Return: tuple (time of E-step, time of M-step, statistic_theta). statistic_theta is a statistic estimated from sampled topic indicators \({z}^{1,...,S}\). It plays a similar role with \(\gamma\) in VB
  • learn_model (save_model_every=0, compute_sparsity_every=0, save_statistic=False, save_top_words_every=0, num_top_words=10, model_folder=None, save_topic_proportions=None)

    This used for learning model and to save model, statistics of model.

    Parameters:

    • save_model_every: int, default: 0. If it is set to 2, it means at iterators: 0, 2, 4, 6, …, model will is save into a file. If setting default, model won’t be saved.
    • compute_sparsity_every: int, default: 0. Compute sparsity and store in attribute statistics. The word “every” here means as same as save_model_every
    • save_statistic: boolean, default: False. Saving statistics or not. The statistics here is the time of E-step, time of M-step, sparsity of document in corpus
    • save_top_words_every: int, default: 0. Used for saving top words of topics (highest probability). Number words displayed is num_top_words parameter.
    • num_top_words: int, default: 20. By default, the number of words displayed is 10.
    • model_folder: string, default: None. The place which model file, statistics file are saved.
    • save_topic_proportions: string, default: None. This used to save topic proportions \(\theta\) of each document in training corpus. The value of it is path of file .h5

    Return: the learned model (object of class LdaModel)

  • infer_new_docs (new_corpus)

    This used to do inference for new documents. new_corpus is object Corpus.

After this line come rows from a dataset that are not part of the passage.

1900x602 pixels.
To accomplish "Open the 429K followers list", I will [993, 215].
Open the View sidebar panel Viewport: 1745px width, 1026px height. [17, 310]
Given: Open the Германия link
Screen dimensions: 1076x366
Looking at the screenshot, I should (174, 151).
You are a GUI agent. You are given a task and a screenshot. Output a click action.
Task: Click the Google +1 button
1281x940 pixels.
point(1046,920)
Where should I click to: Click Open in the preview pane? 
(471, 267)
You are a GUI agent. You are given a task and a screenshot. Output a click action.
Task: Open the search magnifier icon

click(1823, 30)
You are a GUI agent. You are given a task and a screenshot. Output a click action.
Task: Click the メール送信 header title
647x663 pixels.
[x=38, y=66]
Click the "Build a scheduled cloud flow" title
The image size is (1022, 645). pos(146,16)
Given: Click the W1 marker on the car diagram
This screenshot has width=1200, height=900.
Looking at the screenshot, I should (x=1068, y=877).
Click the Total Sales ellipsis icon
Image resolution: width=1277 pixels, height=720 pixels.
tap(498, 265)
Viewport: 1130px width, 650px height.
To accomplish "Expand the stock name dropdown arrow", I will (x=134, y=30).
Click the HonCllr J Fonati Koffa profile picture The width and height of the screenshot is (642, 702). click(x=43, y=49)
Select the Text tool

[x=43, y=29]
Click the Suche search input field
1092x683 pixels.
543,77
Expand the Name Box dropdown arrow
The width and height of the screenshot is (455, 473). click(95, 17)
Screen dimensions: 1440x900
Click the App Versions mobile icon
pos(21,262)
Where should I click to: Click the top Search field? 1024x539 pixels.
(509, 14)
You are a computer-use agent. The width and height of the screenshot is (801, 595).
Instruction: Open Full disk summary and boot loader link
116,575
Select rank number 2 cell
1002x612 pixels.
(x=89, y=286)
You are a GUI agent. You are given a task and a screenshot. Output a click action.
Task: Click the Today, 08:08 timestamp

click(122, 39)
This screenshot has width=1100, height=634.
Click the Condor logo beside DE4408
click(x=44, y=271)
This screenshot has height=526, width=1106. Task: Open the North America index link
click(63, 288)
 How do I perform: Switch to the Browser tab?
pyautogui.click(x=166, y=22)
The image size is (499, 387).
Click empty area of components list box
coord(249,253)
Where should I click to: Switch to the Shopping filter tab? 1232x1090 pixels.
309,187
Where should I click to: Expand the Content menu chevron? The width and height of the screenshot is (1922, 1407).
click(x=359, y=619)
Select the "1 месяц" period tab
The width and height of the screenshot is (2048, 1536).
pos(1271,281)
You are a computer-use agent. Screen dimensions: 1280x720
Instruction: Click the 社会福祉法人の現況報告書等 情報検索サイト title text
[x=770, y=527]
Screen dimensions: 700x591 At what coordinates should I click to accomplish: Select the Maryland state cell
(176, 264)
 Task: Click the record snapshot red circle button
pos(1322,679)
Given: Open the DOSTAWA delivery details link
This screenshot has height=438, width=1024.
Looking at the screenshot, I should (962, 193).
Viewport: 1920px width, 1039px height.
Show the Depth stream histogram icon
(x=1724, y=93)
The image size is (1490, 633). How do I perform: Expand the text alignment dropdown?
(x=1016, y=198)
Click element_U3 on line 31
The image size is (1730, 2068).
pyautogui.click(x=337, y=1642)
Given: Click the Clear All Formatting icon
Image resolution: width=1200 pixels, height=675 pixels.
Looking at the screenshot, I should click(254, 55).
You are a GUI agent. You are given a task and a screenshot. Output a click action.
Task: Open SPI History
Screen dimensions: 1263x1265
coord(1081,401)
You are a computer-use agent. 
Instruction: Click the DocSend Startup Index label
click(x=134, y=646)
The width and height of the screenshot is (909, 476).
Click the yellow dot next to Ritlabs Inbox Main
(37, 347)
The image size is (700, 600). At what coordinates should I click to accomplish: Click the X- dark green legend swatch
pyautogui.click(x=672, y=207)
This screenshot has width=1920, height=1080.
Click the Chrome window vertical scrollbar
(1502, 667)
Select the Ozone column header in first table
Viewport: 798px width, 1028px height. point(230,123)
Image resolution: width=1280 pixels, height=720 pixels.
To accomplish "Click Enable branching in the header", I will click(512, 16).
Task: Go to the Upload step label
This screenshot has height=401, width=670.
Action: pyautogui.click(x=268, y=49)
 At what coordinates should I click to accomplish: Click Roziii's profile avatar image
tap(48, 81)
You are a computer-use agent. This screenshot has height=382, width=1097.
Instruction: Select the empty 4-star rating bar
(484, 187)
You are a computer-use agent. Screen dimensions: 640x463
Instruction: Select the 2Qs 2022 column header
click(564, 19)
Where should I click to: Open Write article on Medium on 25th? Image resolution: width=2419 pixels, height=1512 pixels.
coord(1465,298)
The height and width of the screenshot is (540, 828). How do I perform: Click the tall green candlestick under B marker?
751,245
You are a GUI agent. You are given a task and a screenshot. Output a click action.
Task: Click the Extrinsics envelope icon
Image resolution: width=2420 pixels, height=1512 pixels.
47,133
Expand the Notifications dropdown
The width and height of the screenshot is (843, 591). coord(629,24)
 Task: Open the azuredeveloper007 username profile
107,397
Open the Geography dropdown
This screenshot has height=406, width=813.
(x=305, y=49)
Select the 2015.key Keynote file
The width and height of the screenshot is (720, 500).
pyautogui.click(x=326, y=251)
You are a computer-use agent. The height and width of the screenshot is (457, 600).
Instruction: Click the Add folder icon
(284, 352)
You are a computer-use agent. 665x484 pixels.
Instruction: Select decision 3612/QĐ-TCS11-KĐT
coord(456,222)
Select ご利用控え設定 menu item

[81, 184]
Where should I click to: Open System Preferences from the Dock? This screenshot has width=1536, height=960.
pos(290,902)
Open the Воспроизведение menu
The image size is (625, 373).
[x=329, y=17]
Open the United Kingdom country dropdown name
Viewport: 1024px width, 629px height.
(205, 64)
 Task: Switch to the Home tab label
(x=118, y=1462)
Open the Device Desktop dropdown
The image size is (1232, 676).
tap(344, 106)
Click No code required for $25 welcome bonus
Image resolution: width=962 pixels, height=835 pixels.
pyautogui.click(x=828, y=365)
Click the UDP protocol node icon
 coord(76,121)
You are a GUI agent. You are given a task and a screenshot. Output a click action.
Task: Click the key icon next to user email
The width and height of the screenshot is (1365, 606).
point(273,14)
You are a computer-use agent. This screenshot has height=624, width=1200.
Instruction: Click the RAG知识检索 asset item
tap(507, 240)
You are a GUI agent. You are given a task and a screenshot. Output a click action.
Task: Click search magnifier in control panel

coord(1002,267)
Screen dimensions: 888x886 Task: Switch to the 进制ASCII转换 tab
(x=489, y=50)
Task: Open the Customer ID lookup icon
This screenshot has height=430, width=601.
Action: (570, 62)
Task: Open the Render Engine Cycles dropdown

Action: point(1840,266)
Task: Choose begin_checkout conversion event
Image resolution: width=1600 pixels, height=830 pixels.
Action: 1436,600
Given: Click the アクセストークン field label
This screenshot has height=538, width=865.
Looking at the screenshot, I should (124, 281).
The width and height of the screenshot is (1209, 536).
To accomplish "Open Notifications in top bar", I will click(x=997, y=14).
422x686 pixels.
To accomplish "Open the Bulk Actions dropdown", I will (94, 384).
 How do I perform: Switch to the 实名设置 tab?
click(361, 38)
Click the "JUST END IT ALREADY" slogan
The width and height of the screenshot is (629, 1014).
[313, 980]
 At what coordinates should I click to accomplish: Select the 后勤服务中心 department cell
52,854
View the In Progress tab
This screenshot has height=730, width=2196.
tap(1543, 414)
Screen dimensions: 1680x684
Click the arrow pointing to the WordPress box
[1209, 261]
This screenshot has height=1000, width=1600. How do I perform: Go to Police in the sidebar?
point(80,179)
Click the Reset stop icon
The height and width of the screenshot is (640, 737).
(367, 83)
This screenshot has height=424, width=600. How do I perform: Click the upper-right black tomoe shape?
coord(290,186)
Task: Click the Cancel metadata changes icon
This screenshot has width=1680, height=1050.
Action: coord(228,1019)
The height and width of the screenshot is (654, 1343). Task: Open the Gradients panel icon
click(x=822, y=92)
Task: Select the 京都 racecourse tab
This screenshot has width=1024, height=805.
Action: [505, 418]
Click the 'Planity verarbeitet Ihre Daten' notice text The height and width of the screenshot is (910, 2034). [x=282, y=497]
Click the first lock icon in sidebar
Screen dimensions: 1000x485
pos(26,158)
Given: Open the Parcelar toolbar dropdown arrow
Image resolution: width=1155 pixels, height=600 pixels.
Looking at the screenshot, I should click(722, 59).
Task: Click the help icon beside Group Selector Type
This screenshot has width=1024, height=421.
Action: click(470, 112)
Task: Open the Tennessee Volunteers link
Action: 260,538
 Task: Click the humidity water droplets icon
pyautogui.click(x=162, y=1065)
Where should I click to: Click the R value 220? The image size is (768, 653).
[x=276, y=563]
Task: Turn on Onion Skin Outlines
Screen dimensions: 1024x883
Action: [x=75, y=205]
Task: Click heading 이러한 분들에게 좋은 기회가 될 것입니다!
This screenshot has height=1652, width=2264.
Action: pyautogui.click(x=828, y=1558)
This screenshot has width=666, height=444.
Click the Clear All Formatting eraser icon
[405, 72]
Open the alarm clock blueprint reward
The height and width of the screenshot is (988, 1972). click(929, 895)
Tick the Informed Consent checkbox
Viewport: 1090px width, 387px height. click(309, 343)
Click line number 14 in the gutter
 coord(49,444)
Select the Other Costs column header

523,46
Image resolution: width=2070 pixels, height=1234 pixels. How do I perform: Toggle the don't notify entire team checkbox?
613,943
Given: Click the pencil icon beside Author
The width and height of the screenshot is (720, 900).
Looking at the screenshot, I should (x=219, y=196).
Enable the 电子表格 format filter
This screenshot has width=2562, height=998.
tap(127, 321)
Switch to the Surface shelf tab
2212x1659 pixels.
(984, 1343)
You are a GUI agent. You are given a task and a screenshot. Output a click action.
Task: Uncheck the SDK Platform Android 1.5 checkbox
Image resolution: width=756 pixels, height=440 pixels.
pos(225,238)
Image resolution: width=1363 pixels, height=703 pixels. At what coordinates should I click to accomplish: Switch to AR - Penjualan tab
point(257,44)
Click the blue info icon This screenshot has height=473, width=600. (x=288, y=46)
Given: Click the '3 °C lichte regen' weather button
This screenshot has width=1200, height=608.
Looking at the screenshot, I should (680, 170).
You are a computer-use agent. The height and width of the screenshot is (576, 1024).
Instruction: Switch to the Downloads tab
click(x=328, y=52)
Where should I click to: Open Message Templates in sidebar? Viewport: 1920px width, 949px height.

This method return a statistic which used for estimating topic proportions \(\theta\)

Example

from tmlib.lda import OnlineCGS
from tmlib.datasets import DataSet

# data preparation
data = DataSet(data_path='data/ap_train_raw.txt', batch_size=100, passes=5, shuffle_every=2)
# learning and save the model, statistics in folder 'models-online-cgs'
onl_cgs = OnlineCGS(data=data, num_topics=20, alpha=0.2)
model = onl_cgs.learn_model(save_model_every=1, compute_sparsity_every=1, save_statistic=True, save_top_words_every=1, num_top_words=10, model_folder='models-online-cgs')


# inference for new documents
vocab_file = data.vocab_file
# create object ``Corpus`` to store new documents
new_corpus = data.load_new_documents('data/ap_infer_raw.txt', vocab_file=vocab_file)
statistic_theta = onl_cgs.infer_new_docs(new_corpus)
[1]
  1. Griffiths and M. Steyvers, “Finding scientific topics,” Proceedings of the National Academy of Sciences of the United States of America, vol.101, no. Suppl 1, p. 5228, 2004.
[2](1, 2)
  1. Mimno, M. D. Hoffman, and D. M. Blei, “Sparse stochastic inference for latent dirichlet allocation,” in Proceedings of the 29th Annual International Conference on Machine Learning, 2012.